Before you can receive the proper treatment for endometriosis, you have to find the right endometriosis specialist, someone who knows the disease and who knows how to treat you the way you deserve. This page will help you begin your search for one. There is nothing more crucial in this journey than finding the right specialist at the very beginning.
The wrong surgery
On average, patients who visit my office have already undergone two to three surgeries by general surgeons to alleviate their symptoms, none of which worked long term. They usually have had one or both ovaries removed, a hysterectomy, an appendectomy, or a bowel resection (part of the small or large intestine removed).
Often, they’ve been treated by surgeons who weren’t even gynecologists, let alone endometriosis surgery specialists. They were surgeons who weren’t certain what the problem was. But they thought they could solve the problem by removing part or all of an organ.
Many of my first-time patients have already seen multiple doctors. These ranged from general practitioners to gynecologists to specialists for diseases or conditions unrelated to endometriosis. These doctors often prescribed medications such as painkillers and antidepressants that negatively affected the patients’ moods and did nothing to treat what was really wrong.
This is the primary reason why it takes more than a decade for individuals with endometriosis to receive the right diagnosis.
Doing the research
Anytime we need a service to improve our lives, we have to do research to be sure it is right for us. Otherwise, we’re wasting valuable time and money. And in the matter of our health, when our quality of life is on the line, nothing is more important than finding the right doctor.
The right endometriosis specialist
“The right doctor” for treating endometriosis isn’t just anyone who is an expert in their field or has certifications and awards hanging on their wall. You need a doctor who has a thorough knowledge of the disease. This includes every symptom, exceptional surgical skills and training, and access to the most modern surgical equipment and techniques.
The right doctor should understand the various options to treat the disease. He or she should be open to applying those treatments, including the correct type of surgery, birth control, physical therapy, and hormonal therapy.
The right doctor should listen to you patiently and have compassion. They should be able to explain everything to you in the simplest terms. They should be able to answer all of your questions to your satisfaction. And they should always be present in the moment with you. This includes when performing surgery on you or meeting with you for the first time. You should never be treated as a number or rushed through.
Being referred to an endometriosis specialist
Many of my patients are referred to me by other patients on whom I’ve operated. Often it will be a friend or relative who refers them. But with so many social media groups and websites today about endometriosis, many patients are referred to me by someone they’ve never met, but who has the same symptoms and negative past experiences with other doctors.

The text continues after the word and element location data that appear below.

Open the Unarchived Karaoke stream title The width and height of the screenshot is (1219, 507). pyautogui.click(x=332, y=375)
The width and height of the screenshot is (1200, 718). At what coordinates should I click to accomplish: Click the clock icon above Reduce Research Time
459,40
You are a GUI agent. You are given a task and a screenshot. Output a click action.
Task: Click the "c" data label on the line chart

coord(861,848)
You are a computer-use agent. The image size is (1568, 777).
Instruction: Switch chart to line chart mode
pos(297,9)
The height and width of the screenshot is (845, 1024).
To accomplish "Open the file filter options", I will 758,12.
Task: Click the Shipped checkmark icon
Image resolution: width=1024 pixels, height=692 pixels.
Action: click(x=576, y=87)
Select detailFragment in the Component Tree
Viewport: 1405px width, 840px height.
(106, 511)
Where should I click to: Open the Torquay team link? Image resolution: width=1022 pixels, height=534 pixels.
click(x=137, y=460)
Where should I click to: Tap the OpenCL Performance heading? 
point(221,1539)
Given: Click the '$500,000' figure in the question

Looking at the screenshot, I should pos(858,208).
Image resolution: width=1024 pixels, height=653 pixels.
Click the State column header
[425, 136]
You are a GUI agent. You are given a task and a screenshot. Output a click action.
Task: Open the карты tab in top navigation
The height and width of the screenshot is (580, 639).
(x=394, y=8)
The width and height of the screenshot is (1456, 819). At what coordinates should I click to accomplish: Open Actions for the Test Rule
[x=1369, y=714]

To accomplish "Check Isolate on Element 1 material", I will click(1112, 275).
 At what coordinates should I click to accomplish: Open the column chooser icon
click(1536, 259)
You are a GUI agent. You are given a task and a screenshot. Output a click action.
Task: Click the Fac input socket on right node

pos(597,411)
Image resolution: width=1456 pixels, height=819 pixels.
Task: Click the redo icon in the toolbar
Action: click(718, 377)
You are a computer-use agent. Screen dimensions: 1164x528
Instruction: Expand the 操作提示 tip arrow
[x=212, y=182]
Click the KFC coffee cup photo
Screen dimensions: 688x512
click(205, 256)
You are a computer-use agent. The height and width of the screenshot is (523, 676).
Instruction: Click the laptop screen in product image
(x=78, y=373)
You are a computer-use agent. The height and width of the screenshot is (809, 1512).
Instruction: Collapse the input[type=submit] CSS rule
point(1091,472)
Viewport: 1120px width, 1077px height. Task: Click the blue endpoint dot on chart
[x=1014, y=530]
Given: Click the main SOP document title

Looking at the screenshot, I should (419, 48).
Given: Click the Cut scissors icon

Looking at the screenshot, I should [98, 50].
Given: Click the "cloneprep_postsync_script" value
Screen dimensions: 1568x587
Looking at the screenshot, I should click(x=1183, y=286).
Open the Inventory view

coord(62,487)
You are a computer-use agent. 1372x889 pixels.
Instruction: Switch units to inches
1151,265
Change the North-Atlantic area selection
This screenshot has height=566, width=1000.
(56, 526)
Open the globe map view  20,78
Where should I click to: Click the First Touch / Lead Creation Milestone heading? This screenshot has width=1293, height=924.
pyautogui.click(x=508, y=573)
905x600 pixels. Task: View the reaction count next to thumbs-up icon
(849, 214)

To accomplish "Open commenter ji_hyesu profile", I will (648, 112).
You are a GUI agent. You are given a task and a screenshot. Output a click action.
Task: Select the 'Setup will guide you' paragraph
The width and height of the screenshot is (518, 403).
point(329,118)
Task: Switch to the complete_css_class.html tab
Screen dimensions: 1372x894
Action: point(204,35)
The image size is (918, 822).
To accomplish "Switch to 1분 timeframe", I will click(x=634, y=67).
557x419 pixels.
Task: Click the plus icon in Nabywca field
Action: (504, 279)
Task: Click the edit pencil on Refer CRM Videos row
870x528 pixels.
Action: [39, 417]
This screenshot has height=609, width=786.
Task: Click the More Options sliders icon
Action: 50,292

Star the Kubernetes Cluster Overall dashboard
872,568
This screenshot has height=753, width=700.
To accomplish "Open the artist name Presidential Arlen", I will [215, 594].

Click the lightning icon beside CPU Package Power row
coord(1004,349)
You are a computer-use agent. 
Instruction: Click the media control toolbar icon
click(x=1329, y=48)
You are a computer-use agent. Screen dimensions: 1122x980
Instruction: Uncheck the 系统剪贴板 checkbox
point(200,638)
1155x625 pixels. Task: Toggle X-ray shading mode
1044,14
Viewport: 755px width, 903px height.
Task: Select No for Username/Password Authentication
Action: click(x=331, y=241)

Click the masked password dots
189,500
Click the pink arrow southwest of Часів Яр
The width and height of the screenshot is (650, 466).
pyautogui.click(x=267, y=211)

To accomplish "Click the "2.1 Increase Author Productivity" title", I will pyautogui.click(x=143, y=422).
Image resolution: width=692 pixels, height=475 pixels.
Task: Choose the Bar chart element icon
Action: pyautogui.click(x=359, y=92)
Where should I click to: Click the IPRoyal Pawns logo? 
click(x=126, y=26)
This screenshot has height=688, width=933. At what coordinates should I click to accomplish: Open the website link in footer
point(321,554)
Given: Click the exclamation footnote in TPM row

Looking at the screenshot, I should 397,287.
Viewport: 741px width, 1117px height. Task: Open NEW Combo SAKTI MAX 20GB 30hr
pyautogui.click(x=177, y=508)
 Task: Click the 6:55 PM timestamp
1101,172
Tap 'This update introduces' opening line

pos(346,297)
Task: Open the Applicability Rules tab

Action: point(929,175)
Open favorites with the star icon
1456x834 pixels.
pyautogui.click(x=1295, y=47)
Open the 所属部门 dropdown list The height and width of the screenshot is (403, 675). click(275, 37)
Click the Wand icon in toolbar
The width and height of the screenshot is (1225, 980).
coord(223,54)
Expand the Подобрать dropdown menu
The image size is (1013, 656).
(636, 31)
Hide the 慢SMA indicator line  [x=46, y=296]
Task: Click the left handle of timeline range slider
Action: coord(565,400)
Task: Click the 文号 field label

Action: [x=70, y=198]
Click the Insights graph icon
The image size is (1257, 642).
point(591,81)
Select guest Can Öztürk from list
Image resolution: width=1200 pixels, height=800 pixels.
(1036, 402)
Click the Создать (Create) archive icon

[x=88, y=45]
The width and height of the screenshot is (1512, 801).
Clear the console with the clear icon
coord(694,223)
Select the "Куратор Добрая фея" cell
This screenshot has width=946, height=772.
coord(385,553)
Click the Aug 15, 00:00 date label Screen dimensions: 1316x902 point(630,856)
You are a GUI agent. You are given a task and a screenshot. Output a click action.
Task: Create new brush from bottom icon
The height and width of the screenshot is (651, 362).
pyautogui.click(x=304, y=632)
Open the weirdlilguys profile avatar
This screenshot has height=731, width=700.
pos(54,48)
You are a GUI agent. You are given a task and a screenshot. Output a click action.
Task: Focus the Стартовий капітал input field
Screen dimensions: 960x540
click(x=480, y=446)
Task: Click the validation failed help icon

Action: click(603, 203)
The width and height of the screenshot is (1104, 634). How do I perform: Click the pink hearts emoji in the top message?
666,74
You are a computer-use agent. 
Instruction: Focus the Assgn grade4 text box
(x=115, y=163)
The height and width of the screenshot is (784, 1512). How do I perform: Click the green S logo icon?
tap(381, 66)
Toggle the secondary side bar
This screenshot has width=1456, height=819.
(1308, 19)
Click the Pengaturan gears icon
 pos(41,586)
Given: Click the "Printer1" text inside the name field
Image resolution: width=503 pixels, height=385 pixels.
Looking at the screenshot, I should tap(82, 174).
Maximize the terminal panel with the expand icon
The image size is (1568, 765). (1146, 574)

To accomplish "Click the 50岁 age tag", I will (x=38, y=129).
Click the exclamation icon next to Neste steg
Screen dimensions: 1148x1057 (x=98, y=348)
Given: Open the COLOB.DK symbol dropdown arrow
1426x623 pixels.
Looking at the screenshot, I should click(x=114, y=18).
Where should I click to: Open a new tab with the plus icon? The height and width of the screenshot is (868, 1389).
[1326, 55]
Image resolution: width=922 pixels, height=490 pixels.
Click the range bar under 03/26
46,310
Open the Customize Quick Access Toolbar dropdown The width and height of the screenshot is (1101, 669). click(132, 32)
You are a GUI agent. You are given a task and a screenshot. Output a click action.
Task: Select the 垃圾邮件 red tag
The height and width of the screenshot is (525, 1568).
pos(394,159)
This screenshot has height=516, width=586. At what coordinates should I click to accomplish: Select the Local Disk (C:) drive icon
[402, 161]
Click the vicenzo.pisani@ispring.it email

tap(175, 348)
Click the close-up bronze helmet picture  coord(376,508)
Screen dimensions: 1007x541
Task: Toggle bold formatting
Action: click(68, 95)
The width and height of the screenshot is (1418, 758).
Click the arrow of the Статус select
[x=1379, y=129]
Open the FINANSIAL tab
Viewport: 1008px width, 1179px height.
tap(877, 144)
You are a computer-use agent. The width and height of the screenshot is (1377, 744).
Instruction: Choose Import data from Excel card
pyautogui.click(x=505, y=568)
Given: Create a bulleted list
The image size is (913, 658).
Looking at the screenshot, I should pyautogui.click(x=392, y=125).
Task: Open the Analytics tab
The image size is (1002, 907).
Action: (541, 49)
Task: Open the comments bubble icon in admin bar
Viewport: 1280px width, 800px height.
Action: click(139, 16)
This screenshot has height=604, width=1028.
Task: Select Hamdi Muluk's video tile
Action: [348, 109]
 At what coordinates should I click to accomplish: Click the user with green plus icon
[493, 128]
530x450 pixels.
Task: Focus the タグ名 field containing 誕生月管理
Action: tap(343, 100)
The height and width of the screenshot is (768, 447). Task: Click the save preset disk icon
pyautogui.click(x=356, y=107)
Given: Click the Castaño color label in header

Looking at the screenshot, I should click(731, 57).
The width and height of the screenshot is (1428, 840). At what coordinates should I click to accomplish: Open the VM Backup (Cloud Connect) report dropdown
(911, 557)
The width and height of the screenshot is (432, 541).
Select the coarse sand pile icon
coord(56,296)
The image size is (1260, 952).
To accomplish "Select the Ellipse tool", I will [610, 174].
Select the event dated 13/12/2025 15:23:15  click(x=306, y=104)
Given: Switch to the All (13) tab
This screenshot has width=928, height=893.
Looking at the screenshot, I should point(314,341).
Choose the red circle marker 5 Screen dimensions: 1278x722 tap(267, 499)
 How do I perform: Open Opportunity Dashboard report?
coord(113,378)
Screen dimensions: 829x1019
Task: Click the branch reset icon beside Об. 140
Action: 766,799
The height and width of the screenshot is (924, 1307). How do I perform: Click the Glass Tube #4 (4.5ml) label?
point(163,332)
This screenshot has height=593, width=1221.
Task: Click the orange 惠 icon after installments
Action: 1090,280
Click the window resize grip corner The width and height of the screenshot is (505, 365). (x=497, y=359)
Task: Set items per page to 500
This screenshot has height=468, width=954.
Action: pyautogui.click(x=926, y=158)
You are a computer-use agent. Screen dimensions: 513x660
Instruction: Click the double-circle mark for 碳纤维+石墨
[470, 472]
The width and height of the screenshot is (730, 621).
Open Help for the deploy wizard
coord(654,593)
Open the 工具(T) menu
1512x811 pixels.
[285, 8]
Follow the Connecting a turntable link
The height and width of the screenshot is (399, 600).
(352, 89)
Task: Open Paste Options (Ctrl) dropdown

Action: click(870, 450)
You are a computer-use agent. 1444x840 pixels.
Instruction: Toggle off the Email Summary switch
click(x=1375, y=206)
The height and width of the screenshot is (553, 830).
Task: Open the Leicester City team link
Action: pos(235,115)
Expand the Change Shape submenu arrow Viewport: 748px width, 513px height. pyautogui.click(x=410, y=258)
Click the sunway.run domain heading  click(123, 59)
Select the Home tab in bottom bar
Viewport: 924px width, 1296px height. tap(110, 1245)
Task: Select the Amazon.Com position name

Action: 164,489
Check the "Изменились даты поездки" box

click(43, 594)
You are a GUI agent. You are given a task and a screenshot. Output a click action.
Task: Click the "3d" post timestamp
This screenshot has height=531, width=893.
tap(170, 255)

A gastroenterologist, urologist, or general gynecologist can also refer you to an endometriosis specialist. And you should look at any online reviews on doctors you are considering. But, ultimately, nothing may be more valuable than speaking to other patients. And in the endometriosis community, as silent as this disease has been for so long, there are many courageous individuals today who are willing to share their stories to help you.
One woman, Melissa, who eventually became my patient and tells her story in my second book EndoMEtriosis: A Guide for Girls, diagnosed herself with endometriosis after years of pelvic pain. Following an unsuccessful surgery by her gynecologist, Melissa joined an endometriosis chat room online. It was where a woman talked about the surgery she’d had with an endometriosis specialist in Georgia. The surgery in question was laparoscopic deep-excision surgery, which is my gold standard for treating the disease.
“I’d never heard of it. And I wasn’t about to let her go until I learned all about it,” Melissa said. “I hit her hard with questions. What were her symptoms? How was this surgery different from laser surgery? How was she feeling now? She was happy to reply to every question I had. She was the first person who really understood me, who could relate to me, who knew the pain. All these years, and it took a stranger to come through.”
This website is an online resource textbook on endometriosis. It contains information about the scientific explanations of each condition. It also has information about endometriosis specialists, including qualifications they should have, what questions you should ask, and what you should bring to and expect from your appointments to receive the best endometriosis care.
I recommend putting every effort you can into finding an endometriosis specialist. Don’t settle for just anyone. The right doctor and the correct treatment plan are critical. It will be the most crucial piece of your journey toward healing.